The smart grid is ripe for some type of breach and state regulators said utilities should hike their investment in cyber security protections.
The National Association of Regulatory Utility Commissioners (NARUC) said the move to a smart grid will increase cyber security vulnerabilities.
“We find ourselves at a critical juncture for infrastructure protection as the grid transitions from a previously isolated environment to a complexly interconnected one. Cyber security must encompass not only utility-owned systems, but some aspects of customer and third party components that interact with the grid, such as advanced meters and devices behind the meter,” the organization said.
NARUC advised state commissioners to work with utilities to increase their investment in cyber security protections for the smart grid.
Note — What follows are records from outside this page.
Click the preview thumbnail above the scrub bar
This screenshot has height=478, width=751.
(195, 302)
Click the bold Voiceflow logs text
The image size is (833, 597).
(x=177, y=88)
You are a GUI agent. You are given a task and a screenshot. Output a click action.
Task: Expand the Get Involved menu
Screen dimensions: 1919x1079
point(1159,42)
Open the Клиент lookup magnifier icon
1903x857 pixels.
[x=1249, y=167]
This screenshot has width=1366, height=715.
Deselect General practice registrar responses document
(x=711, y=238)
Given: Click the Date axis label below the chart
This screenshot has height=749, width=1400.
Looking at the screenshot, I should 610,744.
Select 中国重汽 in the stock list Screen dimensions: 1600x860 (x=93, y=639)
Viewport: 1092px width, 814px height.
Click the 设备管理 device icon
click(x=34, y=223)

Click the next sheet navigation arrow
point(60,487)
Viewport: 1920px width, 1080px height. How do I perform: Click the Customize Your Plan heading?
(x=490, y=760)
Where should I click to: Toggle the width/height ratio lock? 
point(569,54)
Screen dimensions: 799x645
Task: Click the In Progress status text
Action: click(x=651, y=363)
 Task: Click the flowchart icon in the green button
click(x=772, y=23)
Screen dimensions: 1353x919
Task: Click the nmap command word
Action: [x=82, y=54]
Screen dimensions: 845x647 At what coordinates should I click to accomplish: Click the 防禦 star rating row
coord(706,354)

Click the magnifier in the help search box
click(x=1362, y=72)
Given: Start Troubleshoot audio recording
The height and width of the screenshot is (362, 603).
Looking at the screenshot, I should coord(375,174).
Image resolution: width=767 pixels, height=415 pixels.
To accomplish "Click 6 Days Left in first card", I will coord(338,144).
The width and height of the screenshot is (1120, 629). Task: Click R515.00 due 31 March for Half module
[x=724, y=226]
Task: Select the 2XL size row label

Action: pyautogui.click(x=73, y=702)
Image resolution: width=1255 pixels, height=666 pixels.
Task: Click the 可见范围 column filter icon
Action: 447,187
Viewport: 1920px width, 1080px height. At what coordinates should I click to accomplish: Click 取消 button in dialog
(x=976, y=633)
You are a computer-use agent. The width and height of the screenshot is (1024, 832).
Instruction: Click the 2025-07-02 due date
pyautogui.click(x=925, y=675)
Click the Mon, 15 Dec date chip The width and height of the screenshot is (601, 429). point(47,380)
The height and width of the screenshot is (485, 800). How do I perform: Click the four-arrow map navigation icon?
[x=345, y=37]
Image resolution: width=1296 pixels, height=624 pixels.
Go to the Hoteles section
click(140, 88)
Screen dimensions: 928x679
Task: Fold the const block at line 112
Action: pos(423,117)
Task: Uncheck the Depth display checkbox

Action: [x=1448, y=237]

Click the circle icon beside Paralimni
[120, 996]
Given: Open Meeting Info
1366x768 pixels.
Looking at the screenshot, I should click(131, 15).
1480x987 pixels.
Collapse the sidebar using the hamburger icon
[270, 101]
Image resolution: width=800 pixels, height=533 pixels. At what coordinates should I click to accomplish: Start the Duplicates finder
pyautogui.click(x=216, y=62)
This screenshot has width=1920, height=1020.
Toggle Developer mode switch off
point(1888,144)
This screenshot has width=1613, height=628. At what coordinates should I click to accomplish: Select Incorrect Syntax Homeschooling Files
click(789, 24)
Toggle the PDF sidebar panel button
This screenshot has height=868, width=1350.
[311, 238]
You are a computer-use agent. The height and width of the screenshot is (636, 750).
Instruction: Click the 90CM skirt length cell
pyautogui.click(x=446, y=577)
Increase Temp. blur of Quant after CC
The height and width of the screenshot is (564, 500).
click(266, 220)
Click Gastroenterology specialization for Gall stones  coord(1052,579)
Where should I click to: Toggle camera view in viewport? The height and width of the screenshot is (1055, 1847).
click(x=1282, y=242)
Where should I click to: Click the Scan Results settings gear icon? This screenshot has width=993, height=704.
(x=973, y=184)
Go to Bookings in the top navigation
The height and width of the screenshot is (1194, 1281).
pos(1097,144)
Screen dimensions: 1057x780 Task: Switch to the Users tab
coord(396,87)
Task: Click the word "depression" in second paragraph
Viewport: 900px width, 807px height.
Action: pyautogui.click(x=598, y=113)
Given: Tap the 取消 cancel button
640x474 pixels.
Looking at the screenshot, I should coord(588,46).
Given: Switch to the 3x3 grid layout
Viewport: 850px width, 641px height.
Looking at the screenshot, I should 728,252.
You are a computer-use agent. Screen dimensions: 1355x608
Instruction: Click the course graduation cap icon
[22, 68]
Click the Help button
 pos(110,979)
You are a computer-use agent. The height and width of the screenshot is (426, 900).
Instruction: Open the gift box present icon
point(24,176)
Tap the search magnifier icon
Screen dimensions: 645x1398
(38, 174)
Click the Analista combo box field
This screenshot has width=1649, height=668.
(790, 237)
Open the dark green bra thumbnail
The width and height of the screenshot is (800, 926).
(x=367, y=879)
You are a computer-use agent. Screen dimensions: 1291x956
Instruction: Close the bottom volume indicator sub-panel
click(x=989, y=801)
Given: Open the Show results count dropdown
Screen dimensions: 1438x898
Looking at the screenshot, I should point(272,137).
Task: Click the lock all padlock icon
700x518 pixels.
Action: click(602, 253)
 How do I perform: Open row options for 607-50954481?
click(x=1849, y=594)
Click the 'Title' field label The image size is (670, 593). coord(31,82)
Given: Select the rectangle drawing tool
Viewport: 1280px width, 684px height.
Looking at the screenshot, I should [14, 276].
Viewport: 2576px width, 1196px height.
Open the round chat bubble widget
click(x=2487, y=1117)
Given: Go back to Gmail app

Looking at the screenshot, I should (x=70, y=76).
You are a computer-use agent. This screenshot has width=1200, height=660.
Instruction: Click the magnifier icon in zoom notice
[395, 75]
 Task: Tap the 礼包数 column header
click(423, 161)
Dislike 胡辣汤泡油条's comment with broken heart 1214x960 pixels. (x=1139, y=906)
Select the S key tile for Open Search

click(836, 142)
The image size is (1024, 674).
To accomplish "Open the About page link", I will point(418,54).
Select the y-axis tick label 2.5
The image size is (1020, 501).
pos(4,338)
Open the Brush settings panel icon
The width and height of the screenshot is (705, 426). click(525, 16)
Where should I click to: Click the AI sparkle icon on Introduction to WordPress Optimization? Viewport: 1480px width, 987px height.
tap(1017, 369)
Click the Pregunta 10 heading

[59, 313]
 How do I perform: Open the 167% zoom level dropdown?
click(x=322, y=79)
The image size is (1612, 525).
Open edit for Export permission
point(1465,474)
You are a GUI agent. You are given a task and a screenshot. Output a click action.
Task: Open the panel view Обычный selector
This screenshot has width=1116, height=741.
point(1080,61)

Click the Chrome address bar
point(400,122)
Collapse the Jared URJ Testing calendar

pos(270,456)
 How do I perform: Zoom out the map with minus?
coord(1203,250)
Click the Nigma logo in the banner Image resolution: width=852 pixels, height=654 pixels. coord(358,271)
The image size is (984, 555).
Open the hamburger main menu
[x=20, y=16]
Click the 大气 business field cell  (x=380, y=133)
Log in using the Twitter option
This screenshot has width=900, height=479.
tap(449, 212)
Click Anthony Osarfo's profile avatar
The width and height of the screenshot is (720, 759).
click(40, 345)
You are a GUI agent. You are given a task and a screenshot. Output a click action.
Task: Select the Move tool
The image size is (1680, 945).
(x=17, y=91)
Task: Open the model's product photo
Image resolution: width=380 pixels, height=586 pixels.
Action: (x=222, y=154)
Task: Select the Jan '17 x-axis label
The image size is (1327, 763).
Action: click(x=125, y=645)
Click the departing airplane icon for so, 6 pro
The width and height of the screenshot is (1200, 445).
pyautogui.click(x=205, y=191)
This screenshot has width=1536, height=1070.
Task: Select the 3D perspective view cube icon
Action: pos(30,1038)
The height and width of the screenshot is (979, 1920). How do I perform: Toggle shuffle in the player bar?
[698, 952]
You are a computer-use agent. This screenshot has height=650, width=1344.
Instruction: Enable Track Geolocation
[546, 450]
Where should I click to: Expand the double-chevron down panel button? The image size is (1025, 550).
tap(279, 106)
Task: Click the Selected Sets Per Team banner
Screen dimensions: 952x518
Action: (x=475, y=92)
“It may fall to regulators to ask questions of utilities to determine if there are [cyber security] gaps and facilitate action,” NARUC said. “This may be the key role for commissions in cyber security. Commissioners do not need to become cyber industry authorities or enforcers, but asking a utility a question may motivate the development of a well-founded answer.”
NARUC proposed a series of questions that state commissions should ask utilities regarding cyber security. These questions deal with ensuring utilities are planning cyber security investments with sound procurement strategies and implementing policies and personnel to deal with potential challenges.
“Regulators have to determine whether the amount being invested is insufficient or excessive and whether it is allocated appropriately,” NARUC said. “Regulators must then help prioritize these investments along with all the other proposed spending that a utility proposes in a rate case. Regulators must keep the cost of electricity affordable for customers while asking utilities to spend more on cyber security in the face of increasing media attention on stories of cyber security threats and vulnerabilities.”